Question

A face-centered cubic cell contains $$8 \mathrm{X}$$ atoms at the corners of the cell and $$6 \mathrm{Y}$$ atoms at the faces. What is the empirical formula of the solid?

Answer

**step1 Calculate the effective number of X atoms**

In a face-centered cubic (FCC) unit cell, atoms located at the corners are shared by 8 adjacent unit cells. Therefore, each corner atom contributes $$ \frac{1}{8} $$ of itself to a single unit cell. To find the total effective number of X atoms, multiply the number of corner atoms by their contribution.

$$\text{Effective number of X atoms} = \text{Number of X atoms at corners} \times \text{Contribution per corner atom}$$

Given that there are 8 X atoms at the corners, the calculation is:

$$8 \times \frac{1}{8} = 1$$

**step2 Calculate the effective number of Y atoms**

Atoms located at the center of each face in an FCC unit cell are shared by 2 adjacent unit cells. Therefore, each face-centered atom contributes $$ \frac{1}{2} $$ of itself to a single unit cell. To find the total effective number of Y atoms, multiply the number of face atoms by their contribution.

$$\text{Effective number of Y atoms} = \text{Number of Y atoms at faces} \times \text{Contribution per face atom}$$

Given that there are 6 Y atoms at the faces, the calculation is:

$$6 \times \frac{1}{2} = 3$$

**step3 Determine the empirical formula of the solid**

The empirical formula represents the simplest whole-number ratio of atoms in a compound. We found that there is 1 effective X atom and 3 effective Y atoms per unit cell. Therefore, the ratio of X to Y atoms is 1:3.

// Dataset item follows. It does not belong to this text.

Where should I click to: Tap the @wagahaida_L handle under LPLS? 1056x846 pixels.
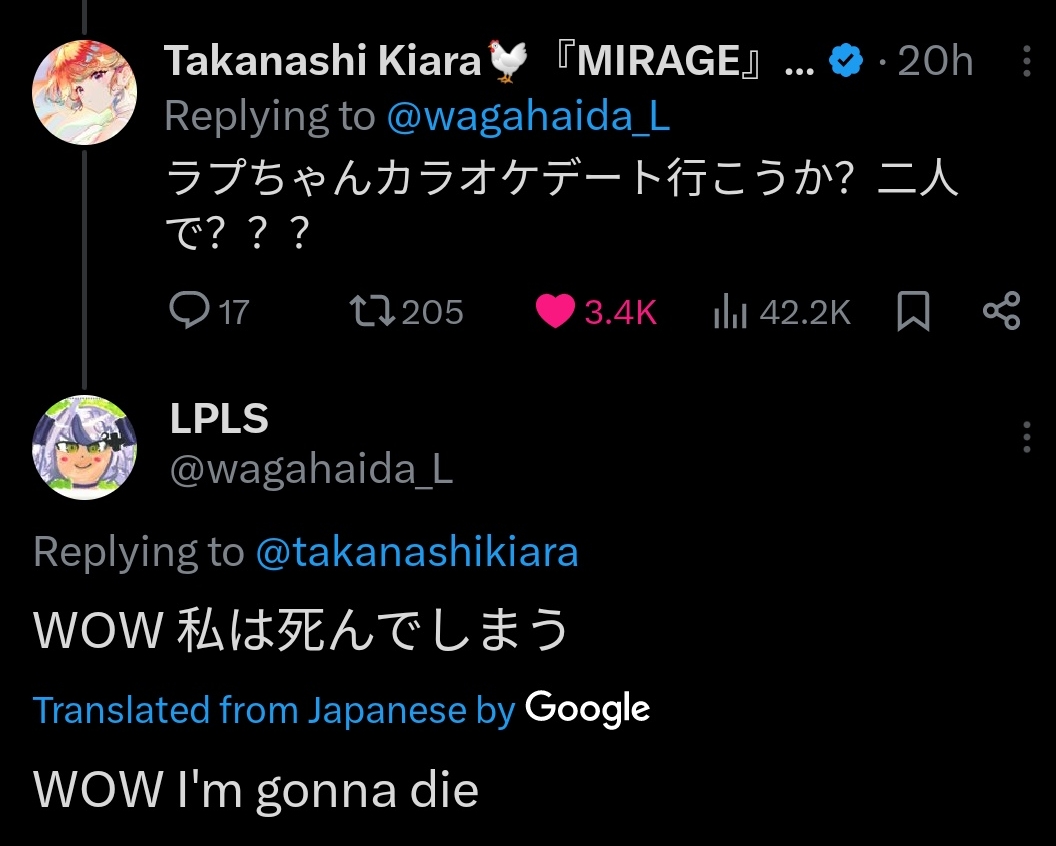(x=311, y=470)
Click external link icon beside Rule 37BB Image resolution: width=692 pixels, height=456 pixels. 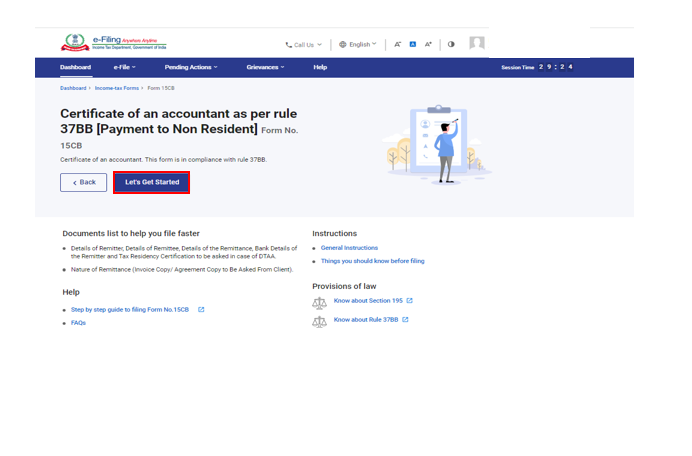[x=405, y=320]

$$\text{Ratio of X:Y} = \text{Effective number of X atoms} : \text{Effective number of Y atoms}$$

Substituting the calculated values:

$$1 : 3$$

This ratio gives us the empirical formula.

Alternative answer

Answer: XY3 Explain
This is a question about <how atoms are shared in a crystal cell to figure out a recipe for a solid> . The solving step is:

Okay, so imagine a tiny building block, like a LEGO brick, that makes up a whole solid! This is called a "unit cell". We need to figure out how many of each kind of atom (X and Y) are *really* inside just one of these LEGO bricks.

1. **Let's find out about the X atoms:**
* The problem says there are 8 X atoms at the *corners* of the cell.
* Think about a corner: if you have 8 LEGO bricks meeting at one point, that corner piece is shared by *all 8* of those bricks! So, each corner atom only counts as 1/8 *for our single brick*.
* Since there are 8 corners, we do: 8 corners * (1/8 atom per corner) = 1 X atom.

2. **Now for the Y atoms:**
* The problem says there are 6 Y atoms at the *faces* of the cell.
* Imagine a face of our LEGO brick. If another LEGO brick is placed right next to it, that face atom is shared by *only 2* bricks! So, each face atom counts as 1/2 *for our single brick*.
* A cube has 6 faces (top, bottom, front, back, left, right).
* So, we do: 6 faces * (1/2 atom per face) = 3 Y atoms.

3. **Putting it together for the "recipe" (empirical formula):**
* We found 1 X atom and 3 Y atoms effectively inside our unit cell.
* This means the ratio of X to Y atoms is 1 to 3.
* So, the empirical formula is XY3. It's like a recipe that says "for every 1 X, you need 3 Ys!"